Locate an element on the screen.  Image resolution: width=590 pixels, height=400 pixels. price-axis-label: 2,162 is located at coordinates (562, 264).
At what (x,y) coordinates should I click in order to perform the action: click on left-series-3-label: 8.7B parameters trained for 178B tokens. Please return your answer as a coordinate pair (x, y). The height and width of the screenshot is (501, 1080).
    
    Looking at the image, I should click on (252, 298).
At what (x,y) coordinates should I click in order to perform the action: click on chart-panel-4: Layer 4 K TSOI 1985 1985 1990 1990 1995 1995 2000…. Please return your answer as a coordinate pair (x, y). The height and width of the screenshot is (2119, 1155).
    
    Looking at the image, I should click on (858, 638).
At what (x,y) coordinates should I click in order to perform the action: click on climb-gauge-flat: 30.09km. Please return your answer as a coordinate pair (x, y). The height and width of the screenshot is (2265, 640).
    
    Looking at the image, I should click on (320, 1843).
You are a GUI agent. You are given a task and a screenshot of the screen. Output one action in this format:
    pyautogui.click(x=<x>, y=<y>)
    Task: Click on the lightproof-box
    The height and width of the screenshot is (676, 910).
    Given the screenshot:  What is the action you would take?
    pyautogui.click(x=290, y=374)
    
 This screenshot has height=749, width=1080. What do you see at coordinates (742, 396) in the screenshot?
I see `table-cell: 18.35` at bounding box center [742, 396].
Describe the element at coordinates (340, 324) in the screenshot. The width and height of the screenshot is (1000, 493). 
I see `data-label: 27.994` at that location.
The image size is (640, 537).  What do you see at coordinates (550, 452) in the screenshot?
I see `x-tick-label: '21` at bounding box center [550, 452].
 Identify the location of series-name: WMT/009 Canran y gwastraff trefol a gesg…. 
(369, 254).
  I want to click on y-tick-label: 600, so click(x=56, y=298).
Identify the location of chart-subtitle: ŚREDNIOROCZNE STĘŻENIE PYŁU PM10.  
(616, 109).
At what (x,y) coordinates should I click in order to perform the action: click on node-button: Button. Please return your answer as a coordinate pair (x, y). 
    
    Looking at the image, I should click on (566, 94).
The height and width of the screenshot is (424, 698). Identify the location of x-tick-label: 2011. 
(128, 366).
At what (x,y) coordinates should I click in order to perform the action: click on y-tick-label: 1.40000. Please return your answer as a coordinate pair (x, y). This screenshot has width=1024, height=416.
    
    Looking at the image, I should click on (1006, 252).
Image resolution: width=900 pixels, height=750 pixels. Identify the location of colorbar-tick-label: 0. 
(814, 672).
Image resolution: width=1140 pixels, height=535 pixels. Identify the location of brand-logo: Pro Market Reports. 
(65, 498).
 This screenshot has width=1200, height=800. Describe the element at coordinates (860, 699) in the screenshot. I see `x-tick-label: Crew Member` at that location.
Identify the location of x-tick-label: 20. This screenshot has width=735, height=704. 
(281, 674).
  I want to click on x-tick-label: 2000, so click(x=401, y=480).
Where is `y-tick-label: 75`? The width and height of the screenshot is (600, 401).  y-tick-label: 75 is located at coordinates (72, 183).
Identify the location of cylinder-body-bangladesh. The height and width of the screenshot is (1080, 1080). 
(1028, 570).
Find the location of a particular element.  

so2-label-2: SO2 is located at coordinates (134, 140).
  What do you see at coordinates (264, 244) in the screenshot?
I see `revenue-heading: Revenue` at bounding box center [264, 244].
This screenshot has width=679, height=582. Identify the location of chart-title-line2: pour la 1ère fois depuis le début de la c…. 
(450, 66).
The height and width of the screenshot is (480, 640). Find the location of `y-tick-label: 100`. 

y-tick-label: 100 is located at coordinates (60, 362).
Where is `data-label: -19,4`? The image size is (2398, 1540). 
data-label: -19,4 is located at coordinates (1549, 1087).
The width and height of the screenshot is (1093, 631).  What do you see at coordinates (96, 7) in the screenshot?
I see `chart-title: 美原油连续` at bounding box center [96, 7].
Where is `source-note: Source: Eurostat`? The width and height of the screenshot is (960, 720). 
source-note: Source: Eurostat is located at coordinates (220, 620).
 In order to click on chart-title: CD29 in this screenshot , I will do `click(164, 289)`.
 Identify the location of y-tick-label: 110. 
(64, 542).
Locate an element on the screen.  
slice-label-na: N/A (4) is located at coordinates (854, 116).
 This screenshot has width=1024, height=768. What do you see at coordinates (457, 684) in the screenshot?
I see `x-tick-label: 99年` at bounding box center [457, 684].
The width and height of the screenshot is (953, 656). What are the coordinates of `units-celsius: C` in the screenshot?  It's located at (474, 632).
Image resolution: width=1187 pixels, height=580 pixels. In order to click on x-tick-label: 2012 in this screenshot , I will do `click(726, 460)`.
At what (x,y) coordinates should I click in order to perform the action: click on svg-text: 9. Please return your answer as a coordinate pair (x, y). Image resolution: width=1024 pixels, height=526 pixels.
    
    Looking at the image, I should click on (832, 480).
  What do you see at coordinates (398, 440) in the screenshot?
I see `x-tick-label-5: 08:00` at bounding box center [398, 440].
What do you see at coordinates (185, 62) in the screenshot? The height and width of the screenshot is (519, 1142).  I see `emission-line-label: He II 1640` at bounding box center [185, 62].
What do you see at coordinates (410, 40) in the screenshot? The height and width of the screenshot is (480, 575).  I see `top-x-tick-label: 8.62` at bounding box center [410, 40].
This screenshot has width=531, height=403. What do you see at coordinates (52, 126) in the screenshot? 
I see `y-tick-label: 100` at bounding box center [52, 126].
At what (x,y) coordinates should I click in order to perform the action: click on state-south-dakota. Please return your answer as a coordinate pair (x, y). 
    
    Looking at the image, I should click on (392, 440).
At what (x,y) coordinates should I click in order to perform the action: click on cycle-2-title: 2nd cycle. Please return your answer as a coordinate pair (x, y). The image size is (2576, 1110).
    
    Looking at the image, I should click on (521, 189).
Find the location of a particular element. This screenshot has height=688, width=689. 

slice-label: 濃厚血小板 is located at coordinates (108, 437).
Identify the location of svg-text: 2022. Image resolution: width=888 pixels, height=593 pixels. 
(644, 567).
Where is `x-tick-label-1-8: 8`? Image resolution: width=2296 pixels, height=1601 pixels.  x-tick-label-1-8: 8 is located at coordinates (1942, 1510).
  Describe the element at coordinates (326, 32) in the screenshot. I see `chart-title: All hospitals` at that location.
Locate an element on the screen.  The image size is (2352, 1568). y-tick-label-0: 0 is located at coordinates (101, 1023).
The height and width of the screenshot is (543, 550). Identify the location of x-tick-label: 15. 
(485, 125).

-.-.-

Work instruction ▸
Repeat the lines above, swapping "coordinate pair" for "point" wherever it occurs and keeping everything else the same.

Answer section ▸
Locate an element on the screen.  Image resolution: width=590 pixels, height=400 pixels. price-axis-label: 2,162 is located at coordinates (562, 264).
At what (x,y) coordinates should I click in order to perform the action: click on left-series-3-label: 8.7B parameters trained for 178B tokens. Please return your answer as a point (x, y). The height and width of the screenshot is (501, 1080).
    
    Looking at the image, I should click on (252, 298).
At what (x,y) coordinates should I click in order to perform the action: click on chart-panel-4: Layer 4 K TSOI 1985 1985 1990 1990 1995 1995 2000…. Please return your answer as a point (x, y). The height and width of the screenshot is (2119, 1155).
    
    Looking at the image, I should click on (858, 638).
At what (x,y) coordinates should I click in order to perform the action: click on climb-gauge-flat: 30.09km. Please return your answer as a point (x, y). The height and width of the screenshot is (2265, 640).
    
    Looking at the image, I should click on (320, 1843).
You are a GUI agent. You are given a task and a screenshot of the screen. Output one action in this format:
    pyautogui.click(x=<x>, y=<y>)
    Task: Click on the lightproof-box
    The height and width of the screenshot is (676, 910).
    Given the screenshot:  What is the action you would take?
    pyautogui.click(x=290, y=374)
    
 This screenshot has height=749, width=1080. What do you see at coordinates (742, 396) in the screenshot?
I see `table-cell: 18.35` at bounding box center [742, 396].
Describe the element at coordinates (340, 324) in the screenshot. The width and height of the screenshot is (1000, 493). 
I see `data-label: 27.994` at that location.
The image size is (640, 537).  What do you see at coordinates (550, 452) in the screenshot?
I see `x-tick-label: '21` at bounding box center [550, 452].
 Identify the location of series-name: WMT/009 Canran y gwastraff trefol a gesg…. 
(369, 254).
  I want to click on y-tick-label: 600, so click(x=56, y=298).
Identify the location of chart-subtitle: ŚREDNIOROCZNE STĘŻENIE PYŁU PM10.  
(616, 109).
At what (x,y) coordinates should I click in order to perform the action: click on node-button: Button. Please return your answer as a point (x, y). 
    
    Looking at the image, I should click on (566, 94).
The height and width of the screenshot is (424, 698). Identify the location of x-tick-label: 2011. 
(128, 366).
At what (x,y) coordinates should I click in order to perform the action: click on y-tick-label: 1.40000. Please return your answer as a point (x, y). This screenshot has width=1024, height=416.
    
    Looking at the image, I should click on (1006, 252).
Image resolution: width=900 pixels, height=750 pixels. Identify the location of colorbar-tick-label: 0. 
(814, 672).
Image resolution: width=1140 pixels, height=535 pixels. Identify the location of brand-logo: Pro Market Reports. 
(65, 498).
 This screenshot has width=1200, height=800. Describe the element at coordinates (860, 699) in the screenshot. I see `x-tick-label: Crew Member` at that location.
Identify the location of x-tick-label: 20. This screenshot has width=735, height=704. 
(281, 674).
  I want to click on x-tick-label: 2000, so click(x=401, y=480).
Where is `y-tick-label: 75`? The width and height of the screenshot is (600, 401).  y-tick-label: 75 is located at coordinates (72, 183).
Identify the location of cylinder-body-bangladesh. The height and width of the screenshot is (1080, 1080). 
(1028, 570).
Find the location of a particular element.  

so2-label-2: SO2 is located at coordinates (134, 140).
  What do you see at coordinates (264, 244) in the screenshot?
I see `revenue-heading: Revenue` at bounding box center [264, 244].
This screenshot has width=679, height=582. Identify the location of chart-title-line2: pour la 1ère fois depuis le début de la c…. 
(450, 66).
The height and width of the screenshot is (480, 640). Find the location of `y-tick-label: 100`. 

y-tick-label: 100 is located at coordinates (60, 362).
Where is `data-label: -19,4`? The image size is (2398, 1540). 
data-label: -19,4 is located at coordinates (1549, 1087).
The width and height of the screenshot is (1093, 631).  What do you see at coordinates (96, 7) in the screenshot?
I see `chart-title: 美原油连续` at bounding box center [96, 7].
Where is `source-note: Source: Eurostat`? The width and height of the screenshot is (960, 720). 
source-note: Source: Eurostat is located at coordinates (220, 620).
 In order to click on chart-title: CD29 in this screenshot , I will do `click(164, 289)`.
 Identify the location of y-tick-label: 110. 
(64, 542).
Locate an element on the screen.  
slice-label-na: N/A (4) is located at coordinates (854, 116).
 This screenshot has width=1024, height=768. What do you see at coordinates (457, 684) in the screenshot?
I see `x-tick-label: 99年` at bounding box center [457, 684].
The width and height of the screenshot is (953, 656). What are the coordinates of `units-celsius: C` in the screenshot?  It's located at (474, 632).
Image resolution: width=1187 pixels, height=580 pixels. In order to click on x-tick-label: 2012 in this screenshot , I will do `click(726, 460)`.
At what (x,y) coordinates should I click in order to perform the action: click on svg-text: 9. Please return your answer as a point (x, y). Image resolution: width=1024 pixels, height=526 pixels.
    
    Looking at the image, I should click on (832, 480).
  What do you see at coordinates (398, 440) in the screenshot?
I see `x-tick-label-5: 08:00` at bounding box center [398, 440].
What do you see at coordinates (185, 62) in the screenshot? The height and width of the screenshot is (519, 1142).  I see `emission-line-label: He II 1640` at bounding box center [185, 62].
What do you see at coordinates (410, 40) in the screenshot? The height and width of the screenshot is (480, 575).  I see `top-x-tick-label: 8.62` at bounding box center [410, 40].
This screenshot has width=531, height=403. What do you see at coordinates (52, 126) in the screenshot? 
I see `y-tick-label: 100` at bounding box center [52, 126].
At what (x,y) coordinates should I click in order to perform the action: click on state-south-dakota. Please return your answer as a point (x, y). 
    
    Looking at the image, I should click on (392, 440).
At what (x,y) coordinates should I click in order to perform the action: click on cycle-2-title: 2nd cycle. Please return your answer as a point (x, y). The image size is (2576, 1110).
    
    Looking at the image, I should click on (521, 189).
Find the location of a particular element. This screenshot has height=688, width=689. 

slice-label: 濃厚血小板 is located at coordinates (108, 437).
Identify the location of svg-text: 2022. Image resolution: width=888 pixels, height=593 pixels. 
(644, 567).
Where is `x-tick-label-1-8: 8`? Image resolution: width=2296 pixels, height=1601 pixels.  x-tick-label-1-8: 8 is located at coordinates (1942, 1510).
  Describe the element at coordinates (326, 32) in the screenshot. I see `chart-title: All hospitals` at that location.
Locate an element on the screen.  The image size is (2352, 1568). y-tick-label-0: 0 is located at coordinates (101, 1023).
The height and width of the screenshot is (543, 550). Identify the location of x-tick-label: 15. 
(485, 125).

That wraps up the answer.